As most of us spend a lot of time staying in hotels during business trips this time, for a change, we rented one such refurbished apartment. It turned out to be ideal for our needs, there was even a convenience store selling wine and other essentials right outside the front door.

That is not to say we avoided hotels altogether. We did enjoy a particularly good lunch at one of my all-time favourites, the Adlon, possibly the finest and grandest hotel in Berlin, where the service, food and wine are matched only by the spectacular views of the Brandenburg Gate and where past guests have included Greta Garbo, Charlie Chaplin, T.E. Lawrence and Kaiser Wilhelm II.

And the Adlon was just one of many interesting places in Berlin to eat we managed to visit, guided to some extent by the TV series ‘Rick Stein’s Long Weekends’, though I could probably do without a return visit to one of his recommendations, Hofbräu Wirtshaus, which turned out to be a huge and noisy beer hall better left to tour groups, though in fairness the food was edible and inexpensive and the beer drinkable.

La Soupe Populaire, in a once-derelict brewery in the heart of the trendy eastern area, on the other hand was well worth the visit, with new interpretations of old dishes. Cabbage salad with lard, black pudding and schnitzel were all excellent and reasonably priced.

And then there’s KaDeWe (Kaufhaus des Westens) department store, which has a sensational food market on the 6th floor where you can simply pick a bar and sit all afternoon eating and drinking in one of the best lunch venues in Berlin.

Waiters will bring dishes – lobster, caviar, ham, veggie, fish ‘n’ chips – from the other counters, too. Highly recommended.

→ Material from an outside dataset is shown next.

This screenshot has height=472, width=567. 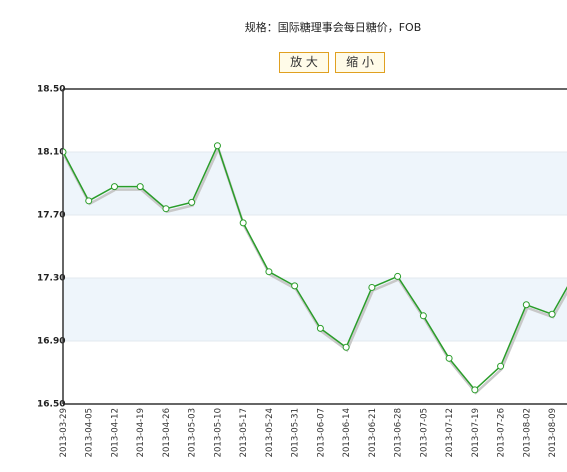 I want to click on x-tick-label: 2013-04-26, so click(x=167, y=432).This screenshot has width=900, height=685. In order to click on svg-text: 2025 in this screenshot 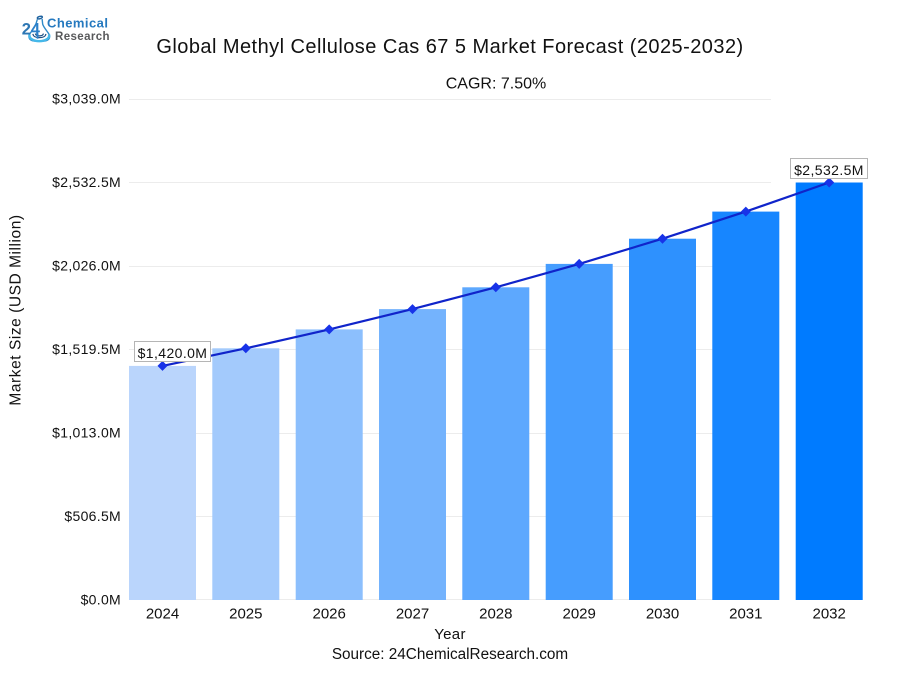, I will do `click(246, 614)`.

Café Einstein, in an historic Viennese-style house, is hard to beat for brunch, lunch or afternoon tea and if you fancy a late-night head for the back streets in old East Berlin for an exceptional choice of pub-style cafés and bars.
 
Berlin is a perfect destination for history buffs as well. The city once described as an ‘accidental capital’, was an obscure and modest settlement until it was turned into the capital of Prussia in 1740 by Frederick the Great.

But by 1871 it stood as the proud capital of the new German Reich created by Bismarck. In 1945 it lay in ruins, with 125,000 Berliners killed, after the defeat of Hitler and his Third Reich.

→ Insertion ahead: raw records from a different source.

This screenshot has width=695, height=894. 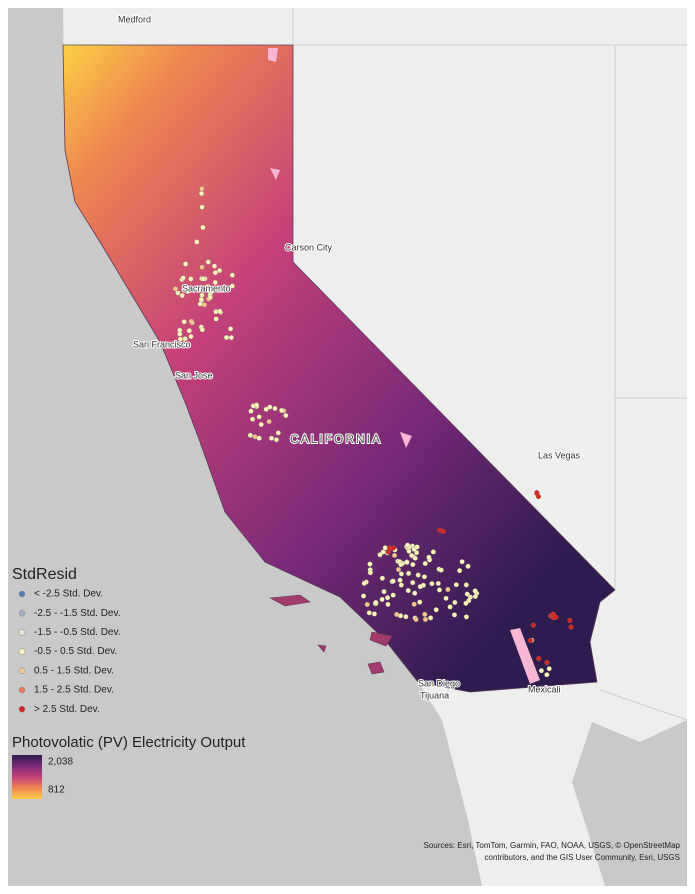 What do you see at coordinates (74, 670) in the screenshot?
I see `legend-label: 0.5 - 1.5 Std. Dev.` at bounding box center [74, 670].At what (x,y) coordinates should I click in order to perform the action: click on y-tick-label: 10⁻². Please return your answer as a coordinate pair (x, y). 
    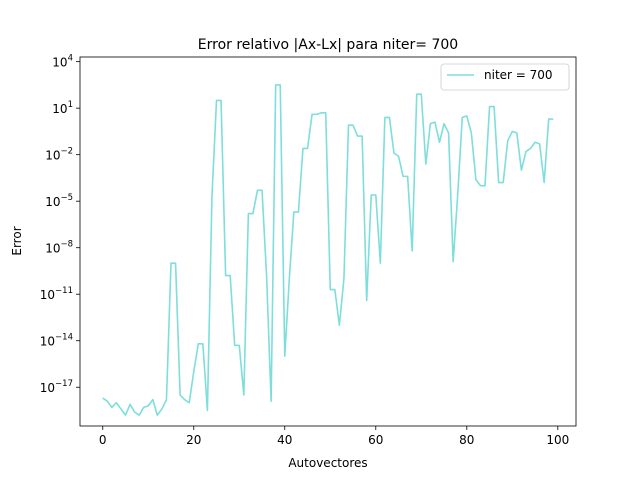
    Looking at the image, I should click on (59, 155).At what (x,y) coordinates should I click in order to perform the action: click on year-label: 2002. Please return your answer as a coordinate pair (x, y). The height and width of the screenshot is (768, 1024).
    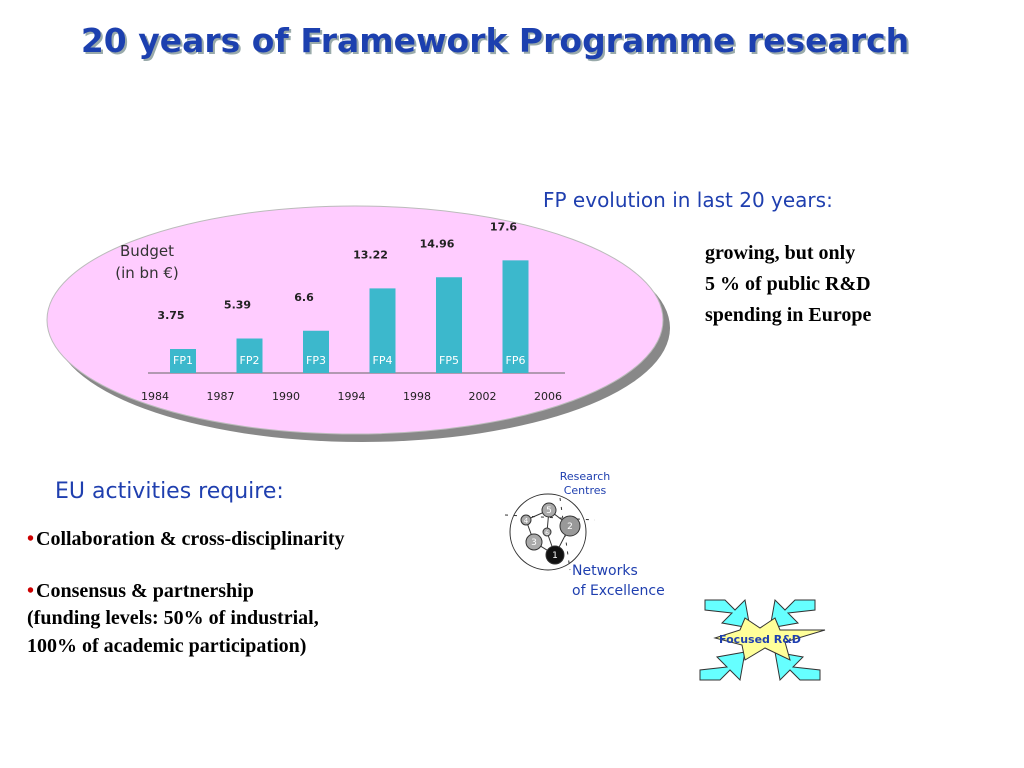
    Looking at the image, I should click on (483, 396).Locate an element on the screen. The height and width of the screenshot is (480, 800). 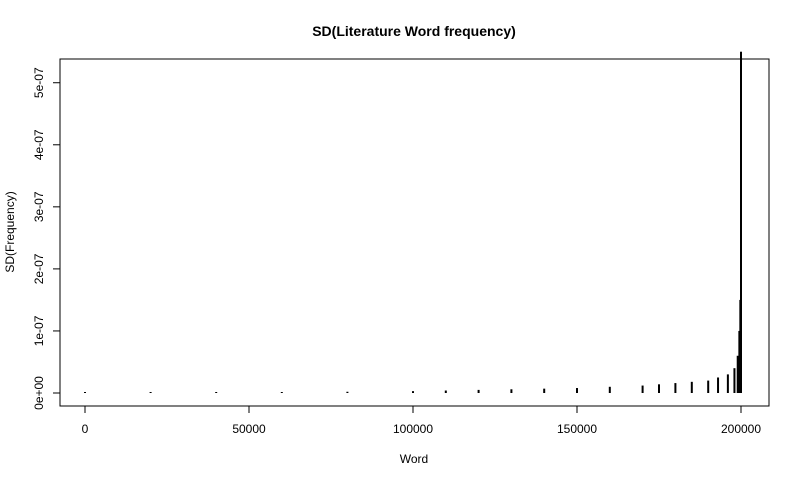
x-tick-label: 200000 is located at coordinates (741, 429).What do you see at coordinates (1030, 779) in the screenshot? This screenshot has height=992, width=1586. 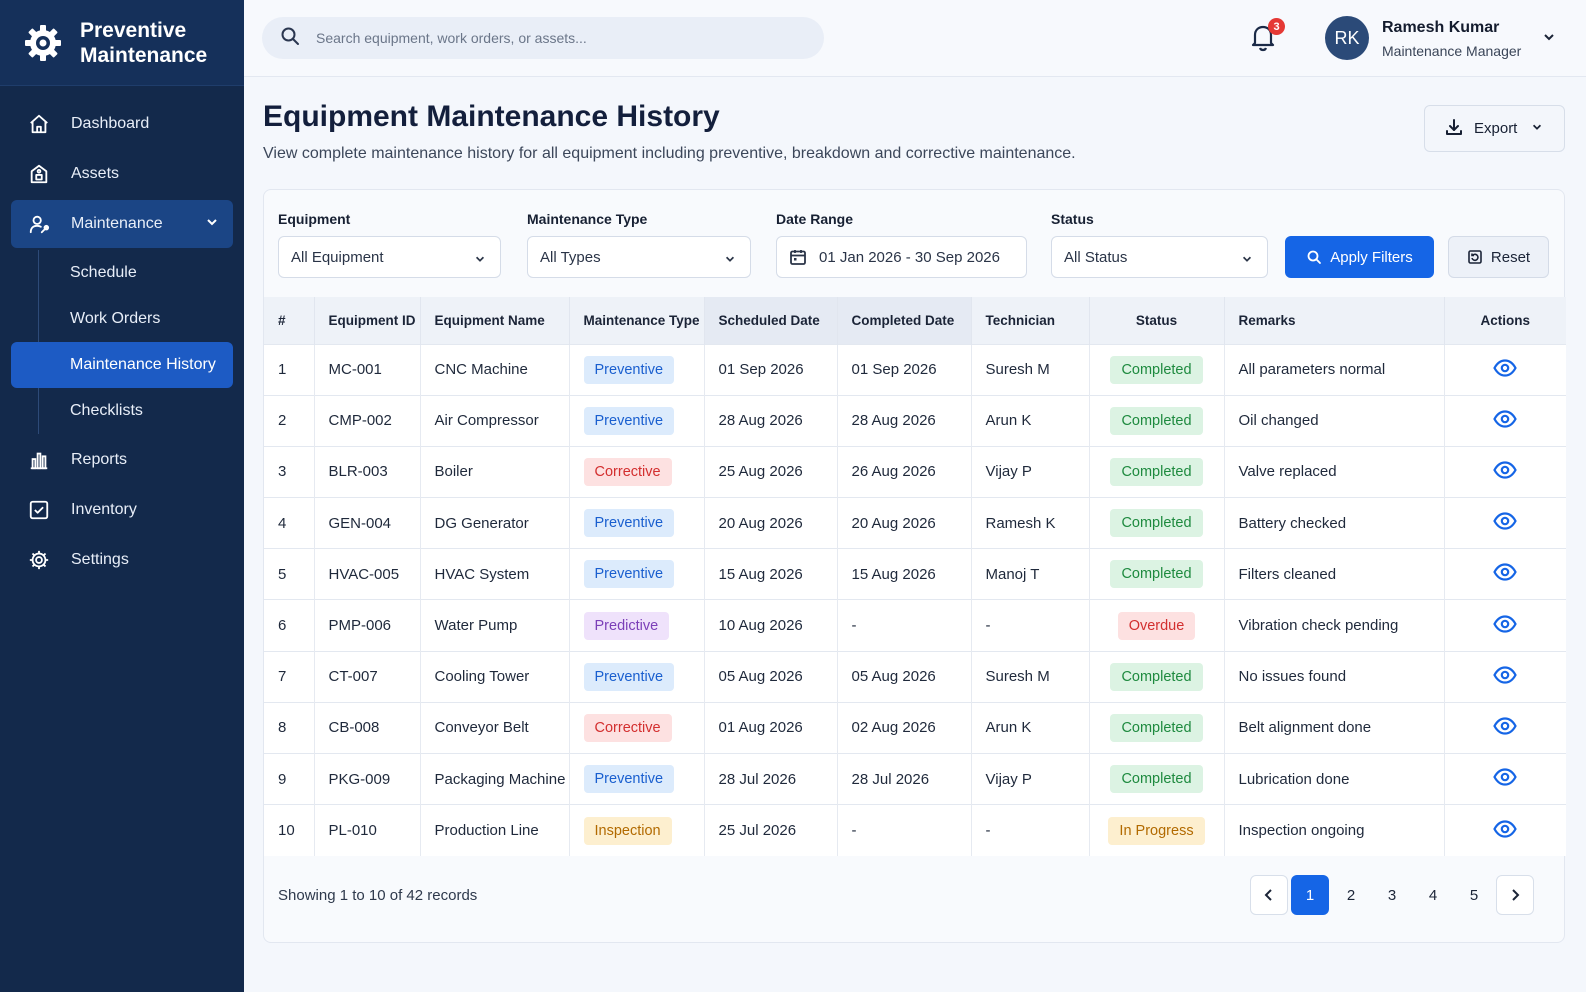 I see `technician: Vijay P` at bounding box center [1030, 779].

A divided city until the reunification of Germany in 1990, the differences in style and architecture between the shiny, reconstructed capitalist West Berlin and the then dreary Soviet East Berlin is best seen from a boat tour along the city’s rivers and canals.

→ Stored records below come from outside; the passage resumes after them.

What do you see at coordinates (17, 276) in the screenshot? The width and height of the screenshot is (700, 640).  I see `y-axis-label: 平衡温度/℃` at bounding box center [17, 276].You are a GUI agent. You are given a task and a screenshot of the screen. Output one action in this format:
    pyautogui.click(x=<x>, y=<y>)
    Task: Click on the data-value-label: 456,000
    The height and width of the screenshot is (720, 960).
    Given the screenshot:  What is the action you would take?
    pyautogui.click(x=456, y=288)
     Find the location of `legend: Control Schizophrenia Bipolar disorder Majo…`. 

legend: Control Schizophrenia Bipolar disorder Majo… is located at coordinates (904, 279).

History students hoping for a tour of Hitler’s Chancellery and Fuhrerbunker will be disappointed, however, the site was demolished by the Soviets in 1947 and is now covered by an anonymous car park.

But there are plenty of other things you simply must do when you are in Berlin.

Brave the tourists and take a quick look at Checkpoint Charlie but don’t linger; visit the Reichstag, close to the Brandenburg Gate, seat of Germany’s parliament since 1999, even though it may mean joining a long queue before the trek up to admire the glass-topped dome designed by Sir Norman Foster and spend some time in the Museum Island quarter for some of the best culture in the city.

Take a walk along what remains of the Berlin Wall. But don’t be tempted to buy a piece of it as a souvenir. Most of the genuine masonry went years ago, together with the Russian binoculars, East German cameras and other relics of the Cold War which were once offered at very cheap prices all over the city.